Reviews

Back on the Fire

Michael Hayward

In an author photograph on the back cover of Back on the Fire (Shoemaker & Hoard) Gary Snyder is shown looking west into the distance (seen from the perspective of a Canadian reader looking south to the Sierra Nevada foothills, Snyder’s home for more than thirty years). He wears a straw cowboy hat and two earrings in his right ear lobe, and his face is lined from years of squinting across landscapes. As a young man Snyder worked in the woods of the Pacific Northwest, “from the Canadian border down to Yosemite,” planting trees, building trails and going on the lookout for lightning-sparked wildfires. These essays range in scope from the personal to the planetary.
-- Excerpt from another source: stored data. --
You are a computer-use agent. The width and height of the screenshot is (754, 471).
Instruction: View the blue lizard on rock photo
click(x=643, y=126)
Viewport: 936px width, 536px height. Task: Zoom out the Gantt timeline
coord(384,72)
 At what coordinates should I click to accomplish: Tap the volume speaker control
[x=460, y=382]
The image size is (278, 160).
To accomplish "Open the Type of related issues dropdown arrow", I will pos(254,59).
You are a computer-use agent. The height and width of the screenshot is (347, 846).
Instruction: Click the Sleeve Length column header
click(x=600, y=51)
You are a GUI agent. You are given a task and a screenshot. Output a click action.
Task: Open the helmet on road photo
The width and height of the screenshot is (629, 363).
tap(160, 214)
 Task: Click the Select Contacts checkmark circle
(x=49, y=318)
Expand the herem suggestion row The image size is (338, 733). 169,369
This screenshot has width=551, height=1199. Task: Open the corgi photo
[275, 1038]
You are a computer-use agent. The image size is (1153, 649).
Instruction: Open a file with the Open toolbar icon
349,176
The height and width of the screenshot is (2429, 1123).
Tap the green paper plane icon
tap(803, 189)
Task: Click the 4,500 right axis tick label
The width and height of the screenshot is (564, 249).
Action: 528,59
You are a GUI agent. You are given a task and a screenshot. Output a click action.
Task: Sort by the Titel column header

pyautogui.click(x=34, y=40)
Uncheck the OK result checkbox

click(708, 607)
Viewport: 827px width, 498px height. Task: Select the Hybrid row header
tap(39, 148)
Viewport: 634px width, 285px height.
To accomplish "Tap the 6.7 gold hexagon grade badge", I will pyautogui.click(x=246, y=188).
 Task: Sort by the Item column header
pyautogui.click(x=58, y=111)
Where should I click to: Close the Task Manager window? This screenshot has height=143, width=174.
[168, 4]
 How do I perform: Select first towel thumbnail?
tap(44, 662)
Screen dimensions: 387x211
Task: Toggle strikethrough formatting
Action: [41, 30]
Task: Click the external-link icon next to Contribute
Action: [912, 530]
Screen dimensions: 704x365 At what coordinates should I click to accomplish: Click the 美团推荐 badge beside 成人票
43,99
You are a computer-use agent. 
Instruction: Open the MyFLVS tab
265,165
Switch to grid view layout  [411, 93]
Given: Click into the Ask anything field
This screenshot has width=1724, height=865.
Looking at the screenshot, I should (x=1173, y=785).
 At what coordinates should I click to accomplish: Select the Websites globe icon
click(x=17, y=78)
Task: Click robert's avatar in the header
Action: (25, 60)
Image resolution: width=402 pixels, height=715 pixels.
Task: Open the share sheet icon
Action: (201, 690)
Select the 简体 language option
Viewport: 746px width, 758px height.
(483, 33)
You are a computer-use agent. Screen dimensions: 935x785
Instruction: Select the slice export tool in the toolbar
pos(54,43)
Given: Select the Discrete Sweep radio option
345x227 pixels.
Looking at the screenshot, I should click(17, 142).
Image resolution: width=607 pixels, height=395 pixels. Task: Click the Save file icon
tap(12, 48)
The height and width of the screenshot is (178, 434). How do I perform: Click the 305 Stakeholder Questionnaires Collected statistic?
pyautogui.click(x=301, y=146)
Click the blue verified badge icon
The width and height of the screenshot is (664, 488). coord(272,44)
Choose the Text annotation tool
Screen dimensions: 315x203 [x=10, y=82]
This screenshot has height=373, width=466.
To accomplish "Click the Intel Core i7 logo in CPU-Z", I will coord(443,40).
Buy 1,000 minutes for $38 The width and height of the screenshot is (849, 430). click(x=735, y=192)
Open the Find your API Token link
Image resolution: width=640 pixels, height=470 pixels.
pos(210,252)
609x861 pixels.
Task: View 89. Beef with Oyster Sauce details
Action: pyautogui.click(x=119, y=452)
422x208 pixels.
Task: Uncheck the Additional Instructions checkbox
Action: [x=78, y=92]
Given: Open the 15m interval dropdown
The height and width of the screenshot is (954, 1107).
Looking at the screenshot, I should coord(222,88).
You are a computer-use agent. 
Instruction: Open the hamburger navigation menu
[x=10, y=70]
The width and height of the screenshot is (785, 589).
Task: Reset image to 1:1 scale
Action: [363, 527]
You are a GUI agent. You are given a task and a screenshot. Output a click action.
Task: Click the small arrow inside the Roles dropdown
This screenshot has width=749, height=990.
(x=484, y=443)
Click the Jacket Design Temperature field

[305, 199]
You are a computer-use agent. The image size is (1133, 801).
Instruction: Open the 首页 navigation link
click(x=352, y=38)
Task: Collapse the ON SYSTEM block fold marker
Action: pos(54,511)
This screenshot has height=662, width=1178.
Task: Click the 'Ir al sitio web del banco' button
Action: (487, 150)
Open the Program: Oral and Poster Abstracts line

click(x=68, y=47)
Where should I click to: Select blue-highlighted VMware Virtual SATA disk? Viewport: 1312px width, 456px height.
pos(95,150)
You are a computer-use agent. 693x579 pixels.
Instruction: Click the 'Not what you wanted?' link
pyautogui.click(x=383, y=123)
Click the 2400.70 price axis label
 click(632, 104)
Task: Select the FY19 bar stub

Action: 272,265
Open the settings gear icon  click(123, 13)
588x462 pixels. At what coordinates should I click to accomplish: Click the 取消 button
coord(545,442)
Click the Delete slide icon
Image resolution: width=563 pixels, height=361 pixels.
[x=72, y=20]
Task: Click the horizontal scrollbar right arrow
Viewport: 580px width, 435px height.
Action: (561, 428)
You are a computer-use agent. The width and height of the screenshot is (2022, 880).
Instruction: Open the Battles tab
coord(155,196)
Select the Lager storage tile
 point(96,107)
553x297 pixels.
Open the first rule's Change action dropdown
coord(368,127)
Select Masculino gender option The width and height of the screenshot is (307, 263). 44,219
In one, Snyder—accompanied by his son, Gen—searches for his maternal great-grandmother’s tombstone, weathered and hidden by Kansas grass; in another he speaks on the role of writers in the present-day “war against nature.” Several essays consider the role that fire plays in the deep ecology of forests, and while Snyder speaks particularly of his native Sierra forests, most of his insights apply not just to one specific watershed, but more generally to what he refers to as “the big watershed of the planet.” Snyder warns of the long-range effects of the choices we make in “this hyper-informed but historically clueless speeded-up contemporary world.” Now seventy-six, Snyder has earned his status as respected poet and elder statesman, and these essays offer a good deal of Buddhist wisdom to all who take the time to listen.